Needless to say, all of the above points to the much larger question about the visual portrayal of data that might be otherwise delivered through more plebeian means, e.g., spreadsheets. Sorry – I can’t answer the question here, only ask it. But are journalists – properly seeding the clouds?
Hi, I agree with everything you’ve said here re the imprecision of word clouds, but there is something deeper that is wrong with them. Word clouds cannot convey meaning. They are certainly suggestive, but stripped of the context which gives words their semantic content, we are forced to provide our own..by guessing! It should be obvious, but its very rarely said – If you want to understand a text, READ IT, don’t count the words! I believe that the necessity for understanding large datasets by aggregating and categorising has blinded people to the fact that natural language texts are not large datasets. Their meaning is intrinsic and a wordcloud is as emotive as it is non-representative. Sorry, rant over, but word clouds can ONLY be decorative, and are ALWAYS obscuring the information, not revealing it.
Hi and thanks for your note. No real argument with anything you’ve said, other than to suggest that given the nature of a speech or text excerpt one could perhaps infer semantic intent, more or less. Word frequencies are also a staple of literary analysis, but your point would apply there, too.

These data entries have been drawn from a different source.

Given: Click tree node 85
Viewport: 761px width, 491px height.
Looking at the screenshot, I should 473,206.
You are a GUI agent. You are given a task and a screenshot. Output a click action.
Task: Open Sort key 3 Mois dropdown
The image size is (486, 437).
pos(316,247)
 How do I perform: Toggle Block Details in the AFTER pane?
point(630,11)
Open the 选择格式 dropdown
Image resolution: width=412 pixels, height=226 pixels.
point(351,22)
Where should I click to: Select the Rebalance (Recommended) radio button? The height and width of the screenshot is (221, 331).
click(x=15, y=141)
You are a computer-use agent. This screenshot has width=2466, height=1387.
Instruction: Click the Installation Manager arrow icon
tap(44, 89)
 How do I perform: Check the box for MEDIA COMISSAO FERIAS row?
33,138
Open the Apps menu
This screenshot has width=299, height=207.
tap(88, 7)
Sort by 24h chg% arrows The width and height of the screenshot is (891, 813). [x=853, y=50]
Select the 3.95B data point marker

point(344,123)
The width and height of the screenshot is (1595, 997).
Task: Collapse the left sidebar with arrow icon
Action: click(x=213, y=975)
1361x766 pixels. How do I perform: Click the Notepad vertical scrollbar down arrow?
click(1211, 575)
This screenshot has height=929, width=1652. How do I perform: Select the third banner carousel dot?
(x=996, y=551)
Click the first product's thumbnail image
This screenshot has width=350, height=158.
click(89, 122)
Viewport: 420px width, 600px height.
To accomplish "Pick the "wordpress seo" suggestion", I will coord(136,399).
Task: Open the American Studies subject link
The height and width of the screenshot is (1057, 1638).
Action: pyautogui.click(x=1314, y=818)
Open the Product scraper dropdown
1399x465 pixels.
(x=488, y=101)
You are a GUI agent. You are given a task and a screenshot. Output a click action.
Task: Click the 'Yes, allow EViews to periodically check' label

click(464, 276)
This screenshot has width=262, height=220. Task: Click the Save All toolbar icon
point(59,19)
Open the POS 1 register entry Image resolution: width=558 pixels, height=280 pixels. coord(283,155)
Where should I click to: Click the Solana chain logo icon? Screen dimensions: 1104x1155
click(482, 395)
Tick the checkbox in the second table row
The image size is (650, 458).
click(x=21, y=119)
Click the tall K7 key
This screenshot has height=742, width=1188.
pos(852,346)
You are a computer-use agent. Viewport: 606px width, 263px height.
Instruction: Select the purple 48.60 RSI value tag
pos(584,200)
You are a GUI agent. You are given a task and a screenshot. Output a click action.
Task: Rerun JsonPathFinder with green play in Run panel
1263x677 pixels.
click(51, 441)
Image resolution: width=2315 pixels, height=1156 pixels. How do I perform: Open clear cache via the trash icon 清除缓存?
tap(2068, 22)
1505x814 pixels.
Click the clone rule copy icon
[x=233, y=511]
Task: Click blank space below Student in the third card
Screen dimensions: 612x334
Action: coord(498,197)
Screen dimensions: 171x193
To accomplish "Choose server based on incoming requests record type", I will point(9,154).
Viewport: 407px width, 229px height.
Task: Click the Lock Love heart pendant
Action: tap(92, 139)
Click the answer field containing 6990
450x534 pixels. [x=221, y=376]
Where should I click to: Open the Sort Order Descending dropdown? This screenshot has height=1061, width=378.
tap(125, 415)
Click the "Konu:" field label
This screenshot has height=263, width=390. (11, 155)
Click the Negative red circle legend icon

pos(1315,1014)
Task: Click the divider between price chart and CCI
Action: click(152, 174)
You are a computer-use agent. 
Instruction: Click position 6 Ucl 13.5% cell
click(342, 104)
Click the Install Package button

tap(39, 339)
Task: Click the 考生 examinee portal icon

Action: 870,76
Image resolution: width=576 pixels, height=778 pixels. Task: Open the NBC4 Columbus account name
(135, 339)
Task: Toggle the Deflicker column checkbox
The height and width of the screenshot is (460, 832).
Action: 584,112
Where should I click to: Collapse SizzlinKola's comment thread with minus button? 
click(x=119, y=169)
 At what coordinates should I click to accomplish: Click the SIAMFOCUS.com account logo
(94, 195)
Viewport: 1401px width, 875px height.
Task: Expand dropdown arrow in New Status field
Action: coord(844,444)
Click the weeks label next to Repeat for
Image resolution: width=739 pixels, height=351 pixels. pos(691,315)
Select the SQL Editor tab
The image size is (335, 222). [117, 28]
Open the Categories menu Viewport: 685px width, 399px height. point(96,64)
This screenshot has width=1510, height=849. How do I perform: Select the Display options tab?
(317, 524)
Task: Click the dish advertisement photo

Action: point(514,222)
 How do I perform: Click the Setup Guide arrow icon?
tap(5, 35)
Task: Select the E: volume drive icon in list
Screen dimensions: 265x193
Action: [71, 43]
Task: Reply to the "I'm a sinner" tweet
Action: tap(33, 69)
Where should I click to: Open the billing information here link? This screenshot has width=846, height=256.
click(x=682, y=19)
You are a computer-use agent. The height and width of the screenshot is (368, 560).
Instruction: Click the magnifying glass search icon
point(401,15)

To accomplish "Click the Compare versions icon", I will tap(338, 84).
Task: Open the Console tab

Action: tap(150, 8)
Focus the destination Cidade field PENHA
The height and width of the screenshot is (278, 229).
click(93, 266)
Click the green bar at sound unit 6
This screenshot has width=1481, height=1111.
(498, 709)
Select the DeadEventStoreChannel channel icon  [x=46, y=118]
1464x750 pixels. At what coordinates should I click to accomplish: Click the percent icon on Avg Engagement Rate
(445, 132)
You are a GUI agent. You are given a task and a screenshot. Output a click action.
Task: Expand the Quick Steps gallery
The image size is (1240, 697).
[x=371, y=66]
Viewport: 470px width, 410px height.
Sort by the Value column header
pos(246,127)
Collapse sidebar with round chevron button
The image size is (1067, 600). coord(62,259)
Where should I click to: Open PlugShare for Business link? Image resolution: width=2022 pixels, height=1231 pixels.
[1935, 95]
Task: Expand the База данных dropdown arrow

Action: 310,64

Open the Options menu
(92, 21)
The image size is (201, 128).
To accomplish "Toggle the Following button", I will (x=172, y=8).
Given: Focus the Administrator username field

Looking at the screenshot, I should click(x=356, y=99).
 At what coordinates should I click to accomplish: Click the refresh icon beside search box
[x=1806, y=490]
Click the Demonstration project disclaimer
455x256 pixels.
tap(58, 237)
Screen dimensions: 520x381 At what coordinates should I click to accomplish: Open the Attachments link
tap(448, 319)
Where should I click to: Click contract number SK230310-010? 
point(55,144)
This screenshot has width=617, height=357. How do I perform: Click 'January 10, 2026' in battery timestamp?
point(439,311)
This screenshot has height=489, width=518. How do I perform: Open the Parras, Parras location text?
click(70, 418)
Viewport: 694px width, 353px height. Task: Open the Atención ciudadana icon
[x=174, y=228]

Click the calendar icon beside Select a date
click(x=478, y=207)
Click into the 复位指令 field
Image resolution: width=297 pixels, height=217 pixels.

Hey, Kristen Long here, the creator of the chart and former POLITICO information designer. I agree with you about the lack of depth in data, but at the time I was also working on a tight deadline between getting the speech from the White House and sending the page to print. I might’ve done it differently with more time. The point, really, was to provide that macro view of the speech and fill some space on that page in the paper because we didn’t have that many good photos either.
As a side note, some of the differences in results are probably from grouping together “jobs” with “Jobs” and the like. I don’t know about “middle-class,” however, because on this page alone (http://www.politico.com/news/stories/0911/63043_Page2.html), Obama uses the term four times.
Hi and many thanks for your note, and the explanation. How’d you find out about the blog? True – the “job” “jobs” conflation can be troublesome, though I thing I disambiguated them properly in my spreadsheet breakout. You’re quite right about “middle class”, which I now count at 4 instances. The problem is that my search routine rids the text of non alpha/numeric characters, and so I ended up with “middleclass” in the searchable text, and didn’t think to look for that. Note too that MS Word’s word count deems “middle-class” one word.